Las alteraciones relacionadas en los lípidos/lipoproteína incluyen descenso del
colesterol de lipoproteína de alta densidad (HDL) y aumento del número (no.) de
partículas de lipoproteína de baja densidad (LDL).
Los FFA también reducen la sensibilidad a la insulina en el músculo porque inhiben
la captación de glucosa mediada por la insulina. Los defectos relacionados incluyen
una menor derivación de la glucosa a glucógeno y mayor acumulación de lípido en
triglicéridos (TG). El aumento en la glucosa circulante, y en cierta medida de los
FFA, aumenta la secreción pancreática de insulina, lo que causa hiperinsulinemia.

La hiperinsulinemia incrementa la reabsorción de sodio y aumenta la actividad del


sistema nervioso simpático (SNS), lo que contribuye a la hipertensión, como quizá lo
hagan también las cifras altas de FFA circulantes. El estado proinflamatorio se
superpone y contribuye a la resistencia a la insulina secundaria al exceso de FFA.

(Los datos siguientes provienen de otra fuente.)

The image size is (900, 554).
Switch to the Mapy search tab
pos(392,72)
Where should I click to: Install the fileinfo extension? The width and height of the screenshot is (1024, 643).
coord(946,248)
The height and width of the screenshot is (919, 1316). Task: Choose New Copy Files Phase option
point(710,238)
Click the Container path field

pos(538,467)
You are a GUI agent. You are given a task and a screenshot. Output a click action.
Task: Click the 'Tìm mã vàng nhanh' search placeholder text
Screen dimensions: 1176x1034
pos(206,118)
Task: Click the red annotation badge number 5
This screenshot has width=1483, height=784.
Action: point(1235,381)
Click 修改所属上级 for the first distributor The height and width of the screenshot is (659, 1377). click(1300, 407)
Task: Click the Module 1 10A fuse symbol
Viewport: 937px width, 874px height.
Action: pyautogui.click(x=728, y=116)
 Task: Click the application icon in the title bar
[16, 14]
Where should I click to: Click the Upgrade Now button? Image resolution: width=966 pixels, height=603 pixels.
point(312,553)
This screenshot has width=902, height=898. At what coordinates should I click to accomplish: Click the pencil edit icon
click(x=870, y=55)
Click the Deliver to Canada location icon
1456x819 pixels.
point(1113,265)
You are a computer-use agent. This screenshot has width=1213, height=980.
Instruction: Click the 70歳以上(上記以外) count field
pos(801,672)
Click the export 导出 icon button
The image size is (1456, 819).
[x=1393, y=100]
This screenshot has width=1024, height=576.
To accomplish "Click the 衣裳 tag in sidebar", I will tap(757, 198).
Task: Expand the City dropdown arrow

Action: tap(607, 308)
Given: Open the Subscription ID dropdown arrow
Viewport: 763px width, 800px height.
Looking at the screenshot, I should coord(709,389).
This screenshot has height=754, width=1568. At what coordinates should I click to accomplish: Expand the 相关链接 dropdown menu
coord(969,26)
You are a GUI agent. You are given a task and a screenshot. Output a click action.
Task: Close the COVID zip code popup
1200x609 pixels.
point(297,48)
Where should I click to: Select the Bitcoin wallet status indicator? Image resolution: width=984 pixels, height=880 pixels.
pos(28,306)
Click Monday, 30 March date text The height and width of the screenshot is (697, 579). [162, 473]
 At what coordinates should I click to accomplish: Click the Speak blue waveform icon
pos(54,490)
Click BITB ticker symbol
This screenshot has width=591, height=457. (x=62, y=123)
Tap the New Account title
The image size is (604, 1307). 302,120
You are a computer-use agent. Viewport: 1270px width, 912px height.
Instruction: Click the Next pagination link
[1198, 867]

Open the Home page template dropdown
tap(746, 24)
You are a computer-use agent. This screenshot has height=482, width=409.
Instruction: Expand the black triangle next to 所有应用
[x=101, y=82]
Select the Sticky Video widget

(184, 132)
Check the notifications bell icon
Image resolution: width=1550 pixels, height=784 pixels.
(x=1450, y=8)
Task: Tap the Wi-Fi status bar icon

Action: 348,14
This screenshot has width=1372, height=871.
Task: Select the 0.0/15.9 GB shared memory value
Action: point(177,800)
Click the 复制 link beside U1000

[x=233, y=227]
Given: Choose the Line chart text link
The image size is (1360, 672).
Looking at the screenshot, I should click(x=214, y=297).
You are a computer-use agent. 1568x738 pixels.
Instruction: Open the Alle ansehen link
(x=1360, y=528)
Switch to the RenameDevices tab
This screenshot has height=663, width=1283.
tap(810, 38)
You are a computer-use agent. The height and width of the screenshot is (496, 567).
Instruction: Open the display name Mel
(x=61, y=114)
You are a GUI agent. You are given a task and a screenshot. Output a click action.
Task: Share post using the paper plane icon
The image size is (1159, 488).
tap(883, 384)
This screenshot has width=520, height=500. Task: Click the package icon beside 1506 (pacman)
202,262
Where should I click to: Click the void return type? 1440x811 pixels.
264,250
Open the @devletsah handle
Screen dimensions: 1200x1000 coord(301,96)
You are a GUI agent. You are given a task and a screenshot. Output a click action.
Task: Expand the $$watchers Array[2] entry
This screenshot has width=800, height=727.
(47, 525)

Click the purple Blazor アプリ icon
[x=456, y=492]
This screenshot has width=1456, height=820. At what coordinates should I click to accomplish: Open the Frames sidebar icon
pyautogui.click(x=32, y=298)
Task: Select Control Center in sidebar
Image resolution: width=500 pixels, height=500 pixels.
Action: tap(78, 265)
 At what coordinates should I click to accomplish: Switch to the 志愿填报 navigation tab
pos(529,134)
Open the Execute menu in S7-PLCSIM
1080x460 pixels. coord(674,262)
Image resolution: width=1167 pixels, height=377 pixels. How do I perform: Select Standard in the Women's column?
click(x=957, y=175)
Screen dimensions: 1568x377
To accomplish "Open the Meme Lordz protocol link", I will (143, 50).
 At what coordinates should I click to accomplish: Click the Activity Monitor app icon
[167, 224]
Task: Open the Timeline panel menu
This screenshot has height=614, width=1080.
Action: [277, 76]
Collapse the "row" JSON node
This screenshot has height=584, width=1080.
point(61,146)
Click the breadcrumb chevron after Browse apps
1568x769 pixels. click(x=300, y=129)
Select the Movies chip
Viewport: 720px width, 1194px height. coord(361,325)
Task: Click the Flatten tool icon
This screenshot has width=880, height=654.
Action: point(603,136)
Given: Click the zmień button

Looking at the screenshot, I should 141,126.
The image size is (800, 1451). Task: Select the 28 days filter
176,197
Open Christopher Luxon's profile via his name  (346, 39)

La secreción aumentada de interleucina 6 (IL-6) y de factor de necrosis tumoral a


(TNF-a) producidos por los adipocitos y macrófagos derivados de los monocitos
intensifica la resistencia a la insulina y la lipólisis de las reservas de triglicéridos en
el tejido adiposo para producir FFA circulantes. La IL-6 y otras citocinas también
incrementan la producción hepática de glucosa, la generación de VLDL en el
hígado, hipertensión y resistencia a la insulina en el músculo.

Las citocinas y los FFA también aumentan la producción hepática de fibrinógeno y la


generación del inhibidor 1 del activador del plasminógeno (PAl-1) en los adipocitos,
lo que produce un estado protrombótico. Las concentraciones más altas de citocinas
circulantes estimulan la producción hepática de proteína C reactiva (CRP). La
producción reducida de adiponectina, una citocina antiinflamatoria y sensibilizadora
a insulina, también se relaciona con el síndrome metabólico.